I doubt he's deliberately trying to harm you, he just doesn't believe you or think it's as bad as you make out. He thinks you're making a fuss about nothing. He clearly has no respect for you. I bet if you did leave him, he'd be shocked! Bet he'd grovel and apologise then, if he knew you were serious! Seriously I'd leave and stay gone!

Tel12 · 23/06/2026 13:37

It's ridiculous, you wouldn't act like that to a perfect stranger let alone someone you are actually supposed to love.

Purplecatshopaholic · 23/06/2026 13:39

Sparrowsandbudgies · 23/06/2026 07:59

Well he clearly doesn’t even like you, let alone love you. Leave him surely?

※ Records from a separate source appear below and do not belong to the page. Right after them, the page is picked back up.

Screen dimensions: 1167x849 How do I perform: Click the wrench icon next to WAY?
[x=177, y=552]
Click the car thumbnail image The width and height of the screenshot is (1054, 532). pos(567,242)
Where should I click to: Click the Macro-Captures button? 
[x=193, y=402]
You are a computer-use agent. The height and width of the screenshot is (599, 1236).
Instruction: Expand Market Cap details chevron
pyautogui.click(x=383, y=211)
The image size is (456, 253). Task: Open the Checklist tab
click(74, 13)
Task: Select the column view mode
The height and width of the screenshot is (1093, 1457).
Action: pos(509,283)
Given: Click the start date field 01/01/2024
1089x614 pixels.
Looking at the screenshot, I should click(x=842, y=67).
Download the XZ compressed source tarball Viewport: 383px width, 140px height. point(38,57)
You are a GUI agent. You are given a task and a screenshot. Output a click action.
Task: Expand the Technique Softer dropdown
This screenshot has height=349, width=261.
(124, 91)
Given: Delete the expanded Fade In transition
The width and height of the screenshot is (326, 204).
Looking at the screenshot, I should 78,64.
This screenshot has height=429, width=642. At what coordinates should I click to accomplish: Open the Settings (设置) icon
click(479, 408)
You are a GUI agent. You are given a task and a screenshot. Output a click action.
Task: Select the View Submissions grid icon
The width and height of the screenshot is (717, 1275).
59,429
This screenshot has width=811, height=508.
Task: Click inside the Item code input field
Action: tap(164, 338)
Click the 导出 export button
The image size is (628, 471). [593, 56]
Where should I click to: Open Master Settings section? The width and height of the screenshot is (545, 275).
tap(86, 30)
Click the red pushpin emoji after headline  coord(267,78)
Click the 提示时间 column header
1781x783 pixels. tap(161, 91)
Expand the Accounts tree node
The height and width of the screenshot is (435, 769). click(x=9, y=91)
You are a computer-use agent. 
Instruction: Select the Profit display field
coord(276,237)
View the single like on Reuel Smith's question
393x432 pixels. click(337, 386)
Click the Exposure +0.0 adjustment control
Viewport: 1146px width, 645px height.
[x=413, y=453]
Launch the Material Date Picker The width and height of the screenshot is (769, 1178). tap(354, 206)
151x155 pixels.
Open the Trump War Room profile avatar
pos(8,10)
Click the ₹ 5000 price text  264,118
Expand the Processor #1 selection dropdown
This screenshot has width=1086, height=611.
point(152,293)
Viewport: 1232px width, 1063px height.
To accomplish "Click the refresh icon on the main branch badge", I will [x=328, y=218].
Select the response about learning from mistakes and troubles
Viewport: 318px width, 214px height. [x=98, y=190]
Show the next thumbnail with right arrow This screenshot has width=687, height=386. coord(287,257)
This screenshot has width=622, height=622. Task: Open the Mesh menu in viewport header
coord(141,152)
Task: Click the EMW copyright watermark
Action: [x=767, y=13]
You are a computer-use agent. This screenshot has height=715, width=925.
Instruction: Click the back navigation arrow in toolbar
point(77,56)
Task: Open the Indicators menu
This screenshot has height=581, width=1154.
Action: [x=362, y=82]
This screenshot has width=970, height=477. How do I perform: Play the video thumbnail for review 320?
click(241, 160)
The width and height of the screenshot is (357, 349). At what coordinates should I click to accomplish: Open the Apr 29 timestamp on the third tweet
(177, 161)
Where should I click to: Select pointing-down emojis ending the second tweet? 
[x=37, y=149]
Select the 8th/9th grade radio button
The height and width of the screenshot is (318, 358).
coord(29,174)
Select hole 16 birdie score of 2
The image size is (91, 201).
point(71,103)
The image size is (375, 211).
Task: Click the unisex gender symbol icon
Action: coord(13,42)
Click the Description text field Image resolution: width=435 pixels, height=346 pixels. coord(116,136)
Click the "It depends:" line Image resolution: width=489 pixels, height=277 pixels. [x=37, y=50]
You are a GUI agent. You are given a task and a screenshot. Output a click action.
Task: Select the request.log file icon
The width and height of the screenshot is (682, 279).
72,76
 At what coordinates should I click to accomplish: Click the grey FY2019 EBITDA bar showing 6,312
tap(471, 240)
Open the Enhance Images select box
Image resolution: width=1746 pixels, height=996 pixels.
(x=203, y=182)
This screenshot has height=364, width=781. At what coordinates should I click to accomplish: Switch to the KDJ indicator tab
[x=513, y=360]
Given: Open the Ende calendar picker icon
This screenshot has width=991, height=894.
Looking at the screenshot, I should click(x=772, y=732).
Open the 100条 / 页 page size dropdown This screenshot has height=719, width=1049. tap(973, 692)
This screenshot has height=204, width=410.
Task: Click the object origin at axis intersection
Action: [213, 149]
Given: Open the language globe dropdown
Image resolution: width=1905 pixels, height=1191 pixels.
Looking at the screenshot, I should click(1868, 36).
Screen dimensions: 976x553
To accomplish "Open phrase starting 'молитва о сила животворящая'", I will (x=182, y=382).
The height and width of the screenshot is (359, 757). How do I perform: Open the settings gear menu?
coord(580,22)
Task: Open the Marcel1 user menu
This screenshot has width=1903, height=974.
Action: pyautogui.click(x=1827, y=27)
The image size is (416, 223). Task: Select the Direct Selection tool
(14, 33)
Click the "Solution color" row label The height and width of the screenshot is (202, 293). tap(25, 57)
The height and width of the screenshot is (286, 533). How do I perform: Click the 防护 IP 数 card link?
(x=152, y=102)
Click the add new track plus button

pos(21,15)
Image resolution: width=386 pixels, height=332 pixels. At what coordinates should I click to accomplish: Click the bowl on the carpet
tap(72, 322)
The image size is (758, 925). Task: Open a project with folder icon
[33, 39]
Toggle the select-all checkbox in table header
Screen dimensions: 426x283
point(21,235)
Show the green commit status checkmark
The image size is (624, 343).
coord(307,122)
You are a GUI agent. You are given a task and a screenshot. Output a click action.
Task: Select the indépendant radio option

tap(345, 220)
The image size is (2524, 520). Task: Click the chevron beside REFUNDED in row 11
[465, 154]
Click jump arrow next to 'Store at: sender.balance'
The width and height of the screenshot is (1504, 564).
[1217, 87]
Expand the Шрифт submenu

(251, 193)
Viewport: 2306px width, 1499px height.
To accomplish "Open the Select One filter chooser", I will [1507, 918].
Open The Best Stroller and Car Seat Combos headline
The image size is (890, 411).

What would I do? See above.

malovitt · 23/06/2026 13:46

What have I just read? That's outrageous OP.

Comtesse · 23/06/2026 13:57

MrSchubertWhiskers · 23/06/2026 10:48

Putting aside the fact your husband is a twat, op,have you seen a doctor? They can prescribe strong anti histamines and you may also need an inhaler for when your breathing is bad.

Edited

Yes this. The partner is nasty, but I would want to make sure you were having appropriate medical treatment.

ofcolitas · 23/06/2026 14:12

Honestly, the amount of men who secretly hate us is astonishing!

Another one saying get rid. He's harming your health.

And everytime he brings a bottle of fabric conditioner into the house just chuck it straight down the sink. He'll soon stop.

XMissPlacedX · 24/06/2026 00:59

He doesn’t care about you

Meadowfinch · 24/06/2026 01:04

I don't understand. Why would you stay with someone so horrible? And why have dogs if you are allergic?

For goodness sake, where is your self respect OP?

He clearly doesn't care two hoots for you and ridicules your needs. Get out of there and take back your life. No man is worth that level of discomfort or disrespect.

cordeliavorkosigan · 24/06/2026 01:25

I second the advice to ask about inhalers if you are wheezing. You could be at risk and also they are readily available and could make you much more comfortable.
Your DH sounds like an arse.
If he is otherwise really wonderful, maybe try taking him to your allergist to discuss it. If he is otherwise not entirely wonderful , well... This sounds like a sign that he does not care for you, trust you, believe you or respect you.

pikkumyy77 · 24/06/2026 01:26

AnotherVice · 23/06/2026 08:23

Playing devils advocate here but are these allergies diagnosed? Do you have inhalers or nebulisers for the wheezing? An EpiPen? Take regular antihistamines? Have you ever required an ambulance or hospital treatment? I ask because obviously allergies can be serious and deadly but when you say you can’t breathe, you obviously can or you wouldn’t be able to talk! I can see it would be irritating to have somebody make a huge fuss about sprays if you aren’t actually that allergic. Why do you have a dog if so? And if it was that bad surely you’d have issued an ultimatum ten years ago?

Say Word Wow GIF by Justin

That was your bright idea?

WhiteCat13 · 24/06/2026 01:43

Honestly, life is too short to put up with a partner who actively does things to hurt you. My daughter had a flat share when at Uni with someone who was allergic to fish. So she only ate fish in the holidays when she came back home. That is just basic humanity (and manners). I would have his hairspray, clothes softener and all his other belongings in black sacks on the doorstep when he came back from work. Could attach a note saying "Wahh, crybaby has nowhere to live now" or maybe just changing the locks and throwing him out will be enough.

EmailsaysOOO · 24/06/2026 02:30

What a nasty man..You deserve better Op. He needs to shape up. Either he changes his ways or you need to get away from him. Look after yourself Op..

Squirrelsnut · 24/06/2026 02:33

Sparrowsandbudgies · 23/06/2026 07:59

Well he clearly doesn’t even like you, let alone love you. Leave him surely?

100%.
Can you imagine being this vile to someone you love?